=== PASSAGE TO READ ===
-.-.-

Upon entering Rupert Bevans world for a little while, it is like a warm embrace I didn’t want to break apart. The snippet of life he so carefully constructs is gentle yet hard-hitting, real yet meticulously dolled-up. He laments. The gay clubs are filled with straight men, his well-meaning straight girl friend’s aloofness isolates him, the gender and queer studies course he takes at uni studies the very dynamics he faces. Naturally, we froggy jump through dating apps, reminiscing about the first loves and first times, smiling, laughing about the things that we can.
And smile we do, when attention is completely captured by Bevan’s captivating self-expression. He has the look in his eyes that holds the glamour and tragedy of a 60’s housewife. The pain is restrained but completely portrayed as the boyish heartbreak is as carefully sewn as the heartbreak that matures. Poised all while all-over the place when life falls apart.
Though the acting is theatrical and incredibly hilarious, it manages to remain in the realm of realism. The performance meets the writing perfectly. The language is simple yet pointed. And really, it is a breath of fresh theatre to hear words so real and universal that manage never to sound cliched. It comes from an honesty that is obvious and ceaselessly admirable. Tightropes masterfully walked meant heartbreak, humour, lows and highs are layered with care.

-.-.-

=== MATERIAL SUPPLIED ===
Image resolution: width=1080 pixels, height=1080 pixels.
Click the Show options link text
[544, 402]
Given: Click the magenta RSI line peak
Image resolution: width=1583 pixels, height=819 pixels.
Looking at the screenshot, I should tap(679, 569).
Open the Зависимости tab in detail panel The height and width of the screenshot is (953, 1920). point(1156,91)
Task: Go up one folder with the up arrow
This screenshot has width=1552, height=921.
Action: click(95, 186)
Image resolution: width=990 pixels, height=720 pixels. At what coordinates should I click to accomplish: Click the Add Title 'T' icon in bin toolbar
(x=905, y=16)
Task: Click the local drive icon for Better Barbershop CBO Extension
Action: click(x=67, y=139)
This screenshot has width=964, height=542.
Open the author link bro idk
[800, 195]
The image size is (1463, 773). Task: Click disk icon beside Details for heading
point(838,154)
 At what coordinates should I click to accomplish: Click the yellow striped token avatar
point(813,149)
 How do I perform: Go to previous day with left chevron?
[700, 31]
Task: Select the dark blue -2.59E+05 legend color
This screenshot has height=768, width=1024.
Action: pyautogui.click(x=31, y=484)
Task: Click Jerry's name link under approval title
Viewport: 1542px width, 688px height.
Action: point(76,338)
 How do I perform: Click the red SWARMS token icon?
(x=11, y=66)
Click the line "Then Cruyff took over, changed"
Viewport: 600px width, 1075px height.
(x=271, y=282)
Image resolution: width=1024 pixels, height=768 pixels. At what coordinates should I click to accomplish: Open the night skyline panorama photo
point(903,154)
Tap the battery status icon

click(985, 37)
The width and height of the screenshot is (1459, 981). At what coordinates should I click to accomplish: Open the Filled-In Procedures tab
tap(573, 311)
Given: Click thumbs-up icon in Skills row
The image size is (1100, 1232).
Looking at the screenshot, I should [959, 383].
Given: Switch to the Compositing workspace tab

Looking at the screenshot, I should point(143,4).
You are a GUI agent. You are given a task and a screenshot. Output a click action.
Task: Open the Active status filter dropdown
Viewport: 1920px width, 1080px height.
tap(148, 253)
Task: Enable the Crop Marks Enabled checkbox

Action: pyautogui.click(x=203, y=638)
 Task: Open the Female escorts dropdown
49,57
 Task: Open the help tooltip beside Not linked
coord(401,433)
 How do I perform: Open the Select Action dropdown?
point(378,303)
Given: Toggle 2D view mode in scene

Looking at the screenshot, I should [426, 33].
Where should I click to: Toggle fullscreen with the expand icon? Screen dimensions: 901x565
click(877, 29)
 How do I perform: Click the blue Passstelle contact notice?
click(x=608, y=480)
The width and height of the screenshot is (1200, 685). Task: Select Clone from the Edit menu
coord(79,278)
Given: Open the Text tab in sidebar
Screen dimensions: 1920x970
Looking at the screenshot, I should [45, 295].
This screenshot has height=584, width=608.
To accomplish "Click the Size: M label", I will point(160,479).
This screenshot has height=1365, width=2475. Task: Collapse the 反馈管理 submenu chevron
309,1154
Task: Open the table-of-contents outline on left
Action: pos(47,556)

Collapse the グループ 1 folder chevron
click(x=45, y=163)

-.-.-

Go on with the theatre review of Rupert Bevan's performance, starting after its last sentence.

The show illuminates a warm glow. A rose-tinted filter obstructs vision in the most wonderful way. It is as if we share the rose tinted glasses that are on Bevan’s face, as opposed to watching him wear them. I can only describe it as watching a film on a stage. Thanks to tastefully cinematic music or lighting that dims ever so slowly. The scenes are so emphatically glamourous.
Some stories have a beginning, middle and end. And some reflect the way life goes as it goes on. Life ends when it does, not at the end of a show. Through all the beautiful anguish we can only laugh to get though, Bevan didn’t wrap things up in a pretty bow. He didn’t need to— the show is just so pretty in it-self.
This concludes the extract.